INFORMATION SHOWN.
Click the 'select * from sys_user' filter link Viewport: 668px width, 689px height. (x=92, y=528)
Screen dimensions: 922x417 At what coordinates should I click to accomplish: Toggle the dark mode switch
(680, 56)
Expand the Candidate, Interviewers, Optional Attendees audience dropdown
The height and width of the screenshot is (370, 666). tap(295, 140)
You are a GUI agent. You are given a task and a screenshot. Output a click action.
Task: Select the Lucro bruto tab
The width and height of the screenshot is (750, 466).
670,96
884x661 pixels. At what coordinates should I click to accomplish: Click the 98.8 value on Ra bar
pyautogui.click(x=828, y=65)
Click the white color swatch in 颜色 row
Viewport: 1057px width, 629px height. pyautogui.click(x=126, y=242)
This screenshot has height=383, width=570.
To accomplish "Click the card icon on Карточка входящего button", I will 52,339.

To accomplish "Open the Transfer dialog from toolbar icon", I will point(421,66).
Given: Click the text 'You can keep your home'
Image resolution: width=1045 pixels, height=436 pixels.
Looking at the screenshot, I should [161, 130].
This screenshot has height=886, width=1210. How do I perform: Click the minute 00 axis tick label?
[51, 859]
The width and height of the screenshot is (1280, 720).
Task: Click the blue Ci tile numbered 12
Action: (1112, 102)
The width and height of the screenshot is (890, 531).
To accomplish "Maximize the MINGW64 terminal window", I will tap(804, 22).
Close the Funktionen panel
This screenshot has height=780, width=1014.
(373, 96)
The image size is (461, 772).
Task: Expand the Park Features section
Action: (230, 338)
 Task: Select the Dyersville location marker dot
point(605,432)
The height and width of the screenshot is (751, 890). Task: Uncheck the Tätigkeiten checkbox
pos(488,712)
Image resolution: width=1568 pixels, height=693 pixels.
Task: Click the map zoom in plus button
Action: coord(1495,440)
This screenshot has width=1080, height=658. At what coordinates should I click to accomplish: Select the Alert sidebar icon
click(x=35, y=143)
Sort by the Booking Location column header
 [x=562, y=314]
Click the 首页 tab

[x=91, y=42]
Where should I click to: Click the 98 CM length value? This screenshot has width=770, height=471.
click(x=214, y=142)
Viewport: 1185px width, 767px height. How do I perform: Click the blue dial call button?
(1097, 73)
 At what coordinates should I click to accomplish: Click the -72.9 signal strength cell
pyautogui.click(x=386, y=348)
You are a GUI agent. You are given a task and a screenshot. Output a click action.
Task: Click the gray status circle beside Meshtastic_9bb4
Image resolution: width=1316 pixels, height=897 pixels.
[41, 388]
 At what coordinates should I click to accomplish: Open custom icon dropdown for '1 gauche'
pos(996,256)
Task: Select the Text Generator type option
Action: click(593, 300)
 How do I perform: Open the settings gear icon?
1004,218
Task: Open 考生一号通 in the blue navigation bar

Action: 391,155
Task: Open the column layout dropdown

THE PROBLEM.
Set down every record above exactly as given.

WRITTEN ANSWER.
Click the 'select * from sys_user' filter link Viewport: 668px width, 689px height. (x=92, y=528)
Screen dimensions: 922x417 At what coordinates should I click to accomplish: Toggle the dark mode switch
(680, 56)
Expand the Candidate, Interviewers, Optional Attendees audience dropdown
The height and width of the screenshot is (370, 666). tap(295, 140)
You are a GUI agent. You are given a task and a screenshot. Output a click action.
Task: Select the Lucro bruto tab
The width and height of the screenshot is (750, 466).
670,96
884x661 pixels. At what coordinates should I click to accomplish: Click the 98.8 value on Ra bar
pyautogui.click(x=828, y=65)
Click the white color swatch in 颜色 row
Viewport: 1057px width, 629px height. pyautogui.click(x=126, y=242)
This screenshot has height=383, width=570.
To accomplish "Click the card icon on Карточка входящего button", I will 52,339.

To accomplish "Open the Transfer dialog from toolbar icon", I will point(421,66).
Given: Click the text 'You can keep your home'
Image resolution: width=1045 pixels, height=436 pixels.
Looking at the screenshot, I should [161, 130].
This screenshot has height=886, width=1210. How do I perform: Click the minute 00 axis tick label?
[51, 859]
The width and height of the screenshot is (1280, 720).
Task: Click the blue Ci tile numbered 12
Action: (1112, 102)
The width and height of the screenshot is (890, 531).
To accomplish "Maximize the MINGW64 terminal window", I will tap(804, 22).
Close the Funktionen panel
This screenshot has height=780, width=1014.
(373, 96)
The image size is (461, 772).
Task: Expand the Park Features section
Action: (230, 338)
 Task: Select the Dyersville location marker dot
point(605,432)
The height and width of the screenshot is (751, 890). Task: Uncheck the Tätigkeiten checkbox
pos(488,712)
Image resolution: width=1568 pixels, height=693 pixels.
Task: Click the map zoom in plus button
Action: coord(1495,440)
This screenshot has width=1080, height=658. At what coordinates should I click to accomplish: Select the Alert sidebar icon
click(x=35, y=143)
Sort by the Booking Location column header
 [x=562, y=314]
Click the 首页 tab

[x=91, y=42]
Where should I click to: Click the 98 CM length value? This screenshot has width=770, height=471.
click(x=214, y=142)
Viewport: 1185px width, 767px height. How do I perform: Click the blue dial call button?
(1097, 73)
 At what coordinates should I click to accomplish: Click the -72.9 signal strength cell
pyautogui.click(x=386, y=348)
You are a GUI agent. You are given a task and a screenshot. Output a click action.
Task: Click the gray status circle beside Meshtastic_9bb4
Image resolution: width=1316 pixels, height=897 pixels.
[41, 388]
 At what coordinates should I click to accomplish: Open custom icon dropdown for '1 gauche'
pos(996,256)
Task: Select the Text Generator type option
Action: click(593, 300)
 How do I perform: Open the settings gear icon?
1004,218
Task: Open 考生一号通 in the blue navigation bar

Action: 391,155
Task: Open the column layout dropdown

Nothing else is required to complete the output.